[start]

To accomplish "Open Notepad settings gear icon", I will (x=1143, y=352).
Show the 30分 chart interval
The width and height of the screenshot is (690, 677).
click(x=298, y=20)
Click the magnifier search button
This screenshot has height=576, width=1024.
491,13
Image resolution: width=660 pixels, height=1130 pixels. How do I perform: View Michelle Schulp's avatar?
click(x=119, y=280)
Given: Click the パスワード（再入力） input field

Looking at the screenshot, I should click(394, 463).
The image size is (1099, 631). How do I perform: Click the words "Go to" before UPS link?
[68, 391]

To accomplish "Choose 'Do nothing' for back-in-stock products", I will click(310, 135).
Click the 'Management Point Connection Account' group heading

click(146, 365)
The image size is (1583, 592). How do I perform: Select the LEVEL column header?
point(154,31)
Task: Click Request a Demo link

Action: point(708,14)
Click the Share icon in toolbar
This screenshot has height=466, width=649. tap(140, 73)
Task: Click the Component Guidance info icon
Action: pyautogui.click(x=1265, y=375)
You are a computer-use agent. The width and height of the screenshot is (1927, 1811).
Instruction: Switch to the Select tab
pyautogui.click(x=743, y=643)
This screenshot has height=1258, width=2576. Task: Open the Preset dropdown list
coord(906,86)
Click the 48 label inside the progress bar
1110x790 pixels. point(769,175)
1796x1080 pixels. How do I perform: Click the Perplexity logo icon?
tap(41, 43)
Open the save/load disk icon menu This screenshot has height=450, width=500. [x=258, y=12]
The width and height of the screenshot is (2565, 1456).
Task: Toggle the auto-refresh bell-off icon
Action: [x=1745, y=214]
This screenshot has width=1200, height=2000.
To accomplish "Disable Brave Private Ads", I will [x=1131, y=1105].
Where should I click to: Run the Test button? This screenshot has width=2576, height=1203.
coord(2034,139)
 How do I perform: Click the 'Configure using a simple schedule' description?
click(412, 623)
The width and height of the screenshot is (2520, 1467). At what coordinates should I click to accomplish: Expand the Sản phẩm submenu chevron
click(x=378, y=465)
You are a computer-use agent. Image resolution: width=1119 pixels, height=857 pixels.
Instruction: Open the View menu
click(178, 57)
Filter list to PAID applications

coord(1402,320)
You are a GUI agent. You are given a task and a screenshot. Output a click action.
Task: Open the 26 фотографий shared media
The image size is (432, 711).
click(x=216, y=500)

[end]

[JOB]: Output the whole listing above verbatim, keeping every line and its order unchanged.

[TASK RESPONSE]:
To accomplish "Open Notepad settings gear icon", I will (x=1143, y=352).
Show the 30分 chart interval
The width and height of the screenshot is (690, 677).
click(x=298, y=20)
Click the magnifier search button
This screenshot has height=576, width=1024.
491,13
Image resolution: width=660 pixels, height=1130 pixels. How do I perform: View Michelle Schulp's avatar?
click(x=119, y=280)
Given: Click the パスワード（再入力） input field

Looking at the screenshot, I should click(394, 463).
The image size is (1099, 631). How do I perform: Click the words "Go to" before UPS link?
[68, 391]

To accomplish "Choose 'Do nothing' for back-in-stock products", I will click(310, 135).
Click the 'Management Point Connection Account' group heading

click(146, 365)
The image size is (1583, 592). How do I perform: Select the LEVEL column header?
point(154,31)
Task: Click Request a Demo link

Action: point(708,14)
Click the Share icon in toolbar
This screenshot has height=466, width=649. tap(140, 73)
Task: Click the Component Guidance info icon
Action: pyautogui.click(x=1265, y=375)
You are a computer-use agent. The width and height of the screenshot is (1927, 1811).
Instruction: Switch to the Select tab
pyautogui.click(x=743, y=643)
This screenshot has height=1258, width=2576. Task: Open the Preset dropdown list
coord(906,86)
Click the 48 label inside the progress bar
1110x790 pixels. point(769,175)
1796x1080 pixels. How do I perform: Click the Perplexity logo icon?
tap(41, 43)
Open the save/load disk icon menu This screenshot has height=450, width=500. [x=258, y=12]
The width and height of the screenshot is (2565, 1456).
Task: Toggle the auto-refresh bell-off icon
Action: [x=1745, y=214]
This screenshot has width=1200, height=2000.
To accomplish "Disable Brave Private Ads", I will [x=1131, y=1105].
Where should I click to: Run the Test button? This screenshot has width=2576, height=1203.
coord(2034,139)
 How do I perform: Click the 'Configure using a simple schedule' description?
click(412, 623)
The width and height of the screenshot is (2520, 1467). At what coordinates should I click to accomplish: Expand the Sản phẩm submenu chevron
click(x=378, y=465)
You are a computer-use agent. Image resolution: width=1119 pixels, height=857 pixels.
Instruction: Open the View menu
click(178, 57)
Filter list to PAID applications

coord(1402,320)
You are a GUI agent. You are given a task and a screenshot. Output a click action.
Task: Open the 26 фотографий shared media
The image size is (432, 711).
click(x=216, y=500)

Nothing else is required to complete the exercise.